Ce qui manque, c’est de mettre tout le monde autour de la table pour aider le chef d’entreprise qui commence à avoir des difficultés. Qui pourrait tenir ce rôle ? Peut-être les chambres consulaires, le tribunal de commerce, la Banque de France. Mais ce qui est clair, c’est qu’au niveau de la détection il manque un maillon pour coordonner !
Le « quoi qu’il en coûte » dépend-il de cette mission ?
Quand on va sortir de la crise, l’État va enlever des perfusions de morphine. Car l’argent public, aujourd’hui, c’est de la morphine. Quand vous avez une grave maladie, cela fait très mal ; mais avec la morphine, on sent moins la maladie. Mais elle n’est pas soignée pour autant ! Quand on va enlever la perfusion de morphine, l’économie va ressentir de la douleur. Et les entreprises en difficultés vont en pâtir. D’où l’importance de notre mission, de notre réflexion à reformer notre droit pour le rendre plus agile et plus efficace. Pour faire en sorte, qu’au sortir du processus, il y ait plus d’entreprises, d’activités et d’emplois qui soient maintenus.
Vous avez récemment été épinglé par le Canard Enchaîné pour votre gestion de l’entreprise EAS. Êtes-vous la bonne personne pour présider cette mission ?
Alors oui, ce passé peut me rendre la tâche plus difficile, car cela vient en quelque sorte flouter le vrai objectif de cette mission. Mais moi j’y vois autre chose. J’ai vécu la vie d’un chef d’entreprise dans une entreprise en difficulté, j’ai vécu tous ces moments.
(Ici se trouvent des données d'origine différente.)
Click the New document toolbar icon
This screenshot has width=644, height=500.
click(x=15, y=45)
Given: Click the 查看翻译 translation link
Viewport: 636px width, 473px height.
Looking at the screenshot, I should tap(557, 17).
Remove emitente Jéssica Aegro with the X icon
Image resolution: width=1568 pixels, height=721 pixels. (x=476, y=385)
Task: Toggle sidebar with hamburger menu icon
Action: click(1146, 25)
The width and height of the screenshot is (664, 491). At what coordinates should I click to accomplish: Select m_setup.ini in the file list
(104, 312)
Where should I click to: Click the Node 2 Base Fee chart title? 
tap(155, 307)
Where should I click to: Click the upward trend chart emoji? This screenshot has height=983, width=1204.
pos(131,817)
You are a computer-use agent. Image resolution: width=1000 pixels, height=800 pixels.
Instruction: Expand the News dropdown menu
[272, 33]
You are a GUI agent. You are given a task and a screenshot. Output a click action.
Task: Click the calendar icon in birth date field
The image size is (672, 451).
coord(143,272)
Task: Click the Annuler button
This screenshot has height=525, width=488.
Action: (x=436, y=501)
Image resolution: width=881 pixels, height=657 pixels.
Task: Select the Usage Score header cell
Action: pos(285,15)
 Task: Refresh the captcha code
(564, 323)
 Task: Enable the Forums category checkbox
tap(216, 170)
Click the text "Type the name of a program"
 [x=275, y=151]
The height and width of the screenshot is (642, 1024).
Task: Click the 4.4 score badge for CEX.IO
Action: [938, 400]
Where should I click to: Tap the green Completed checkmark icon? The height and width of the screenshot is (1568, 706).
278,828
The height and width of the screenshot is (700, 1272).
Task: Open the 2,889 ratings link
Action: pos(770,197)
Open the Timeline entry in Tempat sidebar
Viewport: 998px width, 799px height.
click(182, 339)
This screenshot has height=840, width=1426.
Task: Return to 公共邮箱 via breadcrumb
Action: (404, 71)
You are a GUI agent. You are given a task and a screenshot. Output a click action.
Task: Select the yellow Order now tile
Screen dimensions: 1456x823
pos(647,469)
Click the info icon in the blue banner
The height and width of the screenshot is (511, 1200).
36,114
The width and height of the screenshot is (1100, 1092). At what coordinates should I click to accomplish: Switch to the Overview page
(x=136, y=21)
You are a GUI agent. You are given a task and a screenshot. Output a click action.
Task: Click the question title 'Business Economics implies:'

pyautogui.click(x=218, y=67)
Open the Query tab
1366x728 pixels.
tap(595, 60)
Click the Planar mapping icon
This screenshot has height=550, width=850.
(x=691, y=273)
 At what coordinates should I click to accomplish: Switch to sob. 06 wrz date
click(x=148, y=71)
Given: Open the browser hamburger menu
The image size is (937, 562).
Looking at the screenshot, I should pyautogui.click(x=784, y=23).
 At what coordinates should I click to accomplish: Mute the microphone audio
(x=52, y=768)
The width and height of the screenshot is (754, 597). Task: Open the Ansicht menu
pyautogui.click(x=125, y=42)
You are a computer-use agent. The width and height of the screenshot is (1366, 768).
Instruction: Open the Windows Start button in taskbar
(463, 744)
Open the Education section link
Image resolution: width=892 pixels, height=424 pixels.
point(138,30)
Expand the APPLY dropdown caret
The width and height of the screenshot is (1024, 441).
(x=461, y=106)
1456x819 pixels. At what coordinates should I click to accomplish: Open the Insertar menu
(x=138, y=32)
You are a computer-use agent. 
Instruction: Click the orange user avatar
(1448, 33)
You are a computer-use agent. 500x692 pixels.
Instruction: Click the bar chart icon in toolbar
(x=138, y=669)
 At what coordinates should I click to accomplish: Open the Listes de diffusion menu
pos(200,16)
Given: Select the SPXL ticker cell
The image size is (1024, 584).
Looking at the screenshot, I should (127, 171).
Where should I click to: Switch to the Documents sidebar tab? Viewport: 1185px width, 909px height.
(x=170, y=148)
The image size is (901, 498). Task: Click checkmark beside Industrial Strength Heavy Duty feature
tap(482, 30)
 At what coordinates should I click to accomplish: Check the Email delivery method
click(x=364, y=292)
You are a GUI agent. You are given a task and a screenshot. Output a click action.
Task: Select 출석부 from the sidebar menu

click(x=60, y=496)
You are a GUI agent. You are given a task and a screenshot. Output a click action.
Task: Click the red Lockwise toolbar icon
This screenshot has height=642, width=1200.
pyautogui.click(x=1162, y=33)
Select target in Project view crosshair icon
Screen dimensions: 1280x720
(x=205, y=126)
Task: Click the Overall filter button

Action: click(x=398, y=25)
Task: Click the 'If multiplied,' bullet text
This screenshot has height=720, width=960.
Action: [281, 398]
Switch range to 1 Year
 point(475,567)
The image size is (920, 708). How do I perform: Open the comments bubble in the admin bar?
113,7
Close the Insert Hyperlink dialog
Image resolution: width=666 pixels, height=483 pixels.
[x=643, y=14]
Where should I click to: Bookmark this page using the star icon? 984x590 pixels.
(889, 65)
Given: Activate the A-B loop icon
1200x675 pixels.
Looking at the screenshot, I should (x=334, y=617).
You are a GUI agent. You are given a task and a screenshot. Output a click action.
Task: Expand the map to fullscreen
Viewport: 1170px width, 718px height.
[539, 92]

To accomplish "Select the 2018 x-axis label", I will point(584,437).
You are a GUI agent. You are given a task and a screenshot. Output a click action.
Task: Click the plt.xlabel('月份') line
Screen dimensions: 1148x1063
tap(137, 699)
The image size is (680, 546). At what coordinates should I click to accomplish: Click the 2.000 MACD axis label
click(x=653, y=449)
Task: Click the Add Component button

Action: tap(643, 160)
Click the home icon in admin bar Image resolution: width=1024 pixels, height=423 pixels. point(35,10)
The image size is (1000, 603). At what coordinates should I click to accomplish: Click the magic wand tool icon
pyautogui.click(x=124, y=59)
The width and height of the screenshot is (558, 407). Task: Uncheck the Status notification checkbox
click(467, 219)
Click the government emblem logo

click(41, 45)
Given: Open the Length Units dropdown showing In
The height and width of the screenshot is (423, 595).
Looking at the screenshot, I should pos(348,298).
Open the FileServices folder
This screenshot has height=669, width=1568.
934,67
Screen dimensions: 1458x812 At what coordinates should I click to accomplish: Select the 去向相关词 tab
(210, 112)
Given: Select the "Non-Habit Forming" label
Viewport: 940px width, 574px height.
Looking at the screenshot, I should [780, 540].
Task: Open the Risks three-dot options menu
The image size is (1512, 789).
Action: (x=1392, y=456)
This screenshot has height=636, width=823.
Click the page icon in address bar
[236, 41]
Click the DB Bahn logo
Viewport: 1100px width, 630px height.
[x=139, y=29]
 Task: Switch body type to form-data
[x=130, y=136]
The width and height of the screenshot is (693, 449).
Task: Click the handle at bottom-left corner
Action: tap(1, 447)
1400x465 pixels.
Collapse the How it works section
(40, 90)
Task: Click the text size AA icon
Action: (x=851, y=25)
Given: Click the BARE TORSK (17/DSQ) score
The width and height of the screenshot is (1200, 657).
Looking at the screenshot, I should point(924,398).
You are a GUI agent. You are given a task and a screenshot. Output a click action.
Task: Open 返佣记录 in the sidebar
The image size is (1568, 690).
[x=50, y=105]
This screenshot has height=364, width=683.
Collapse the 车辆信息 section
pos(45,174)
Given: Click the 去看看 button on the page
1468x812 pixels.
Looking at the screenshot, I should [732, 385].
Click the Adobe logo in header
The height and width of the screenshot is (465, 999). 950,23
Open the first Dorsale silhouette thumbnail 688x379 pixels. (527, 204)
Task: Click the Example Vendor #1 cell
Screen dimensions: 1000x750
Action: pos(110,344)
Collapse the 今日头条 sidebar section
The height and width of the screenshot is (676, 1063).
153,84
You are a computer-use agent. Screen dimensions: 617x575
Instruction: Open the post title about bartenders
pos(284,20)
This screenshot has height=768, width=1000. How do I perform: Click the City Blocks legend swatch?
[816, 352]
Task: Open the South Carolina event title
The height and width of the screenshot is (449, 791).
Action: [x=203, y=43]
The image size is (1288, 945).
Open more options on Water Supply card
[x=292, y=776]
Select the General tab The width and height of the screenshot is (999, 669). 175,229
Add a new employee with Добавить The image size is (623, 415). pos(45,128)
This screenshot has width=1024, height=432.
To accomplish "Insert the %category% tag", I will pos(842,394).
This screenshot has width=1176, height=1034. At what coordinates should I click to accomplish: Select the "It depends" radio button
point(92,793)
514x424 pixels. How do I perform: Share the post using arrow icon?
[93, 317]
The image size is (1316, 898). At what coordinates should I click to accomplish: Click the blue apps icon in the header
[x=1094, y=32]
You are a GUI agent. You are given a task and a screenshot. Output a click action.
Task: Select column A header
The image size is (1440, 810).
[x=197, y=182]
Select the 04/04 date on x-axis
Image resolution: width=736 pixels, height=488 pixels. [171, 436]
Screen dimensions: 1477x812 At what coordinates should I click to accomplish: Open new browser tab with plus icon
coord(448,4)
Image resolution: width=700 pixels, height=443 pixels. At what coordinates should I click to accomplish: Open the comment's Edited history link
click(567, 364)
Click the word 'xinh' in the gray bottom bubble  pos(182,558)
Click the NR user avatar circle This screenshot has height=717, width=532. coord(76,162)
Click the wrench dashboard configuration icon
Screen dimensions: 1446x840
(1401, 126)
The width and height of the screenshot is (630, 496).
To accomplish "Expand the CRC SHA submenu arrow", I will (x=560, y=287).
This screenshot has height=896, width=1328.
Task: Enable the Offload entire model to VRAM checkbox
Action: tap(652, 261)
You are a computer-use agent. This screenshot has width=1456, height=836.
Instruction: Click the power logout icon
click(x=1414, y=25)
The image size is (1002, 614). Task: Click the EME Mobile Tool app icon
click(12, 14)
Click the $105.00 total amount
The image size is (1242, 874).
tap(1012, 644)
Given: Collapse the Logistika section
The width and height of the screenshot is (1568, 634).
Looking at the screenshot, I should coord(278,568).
Personnellement, je le pendrai dans l’autre sens, comme une chance. Quand j’ai repris EAS ce n’était pas Général Motors avec des rentabilités folles. Non, EAS était déjà allé 5 fois au tapis. J’ai repris une boîte en sachant qu’elle était en difficulté, j’ai eu le courage de travailler.
Je pense que mon expérience avec EAS est plus une chance qu’un handicap dans le cadre de cette mission. J’ai vécu les problèmes de confidentialité, et des fournisseurs qui demandent à être payés au cul du camion. Alors oui, cela demande de ma part une grande objectivité. Ce n’est pas parce que le commissaire aux comptes a refusé de certifier les comptes de EAS que je dois partir en guerre contre les commissaires aux comptes ; contrairement à ce que laisse entendre le Canard Enchaîné. Mais il faut s’interroger sur ces alertes qui arrivent 6 mois après la clôture des comptes.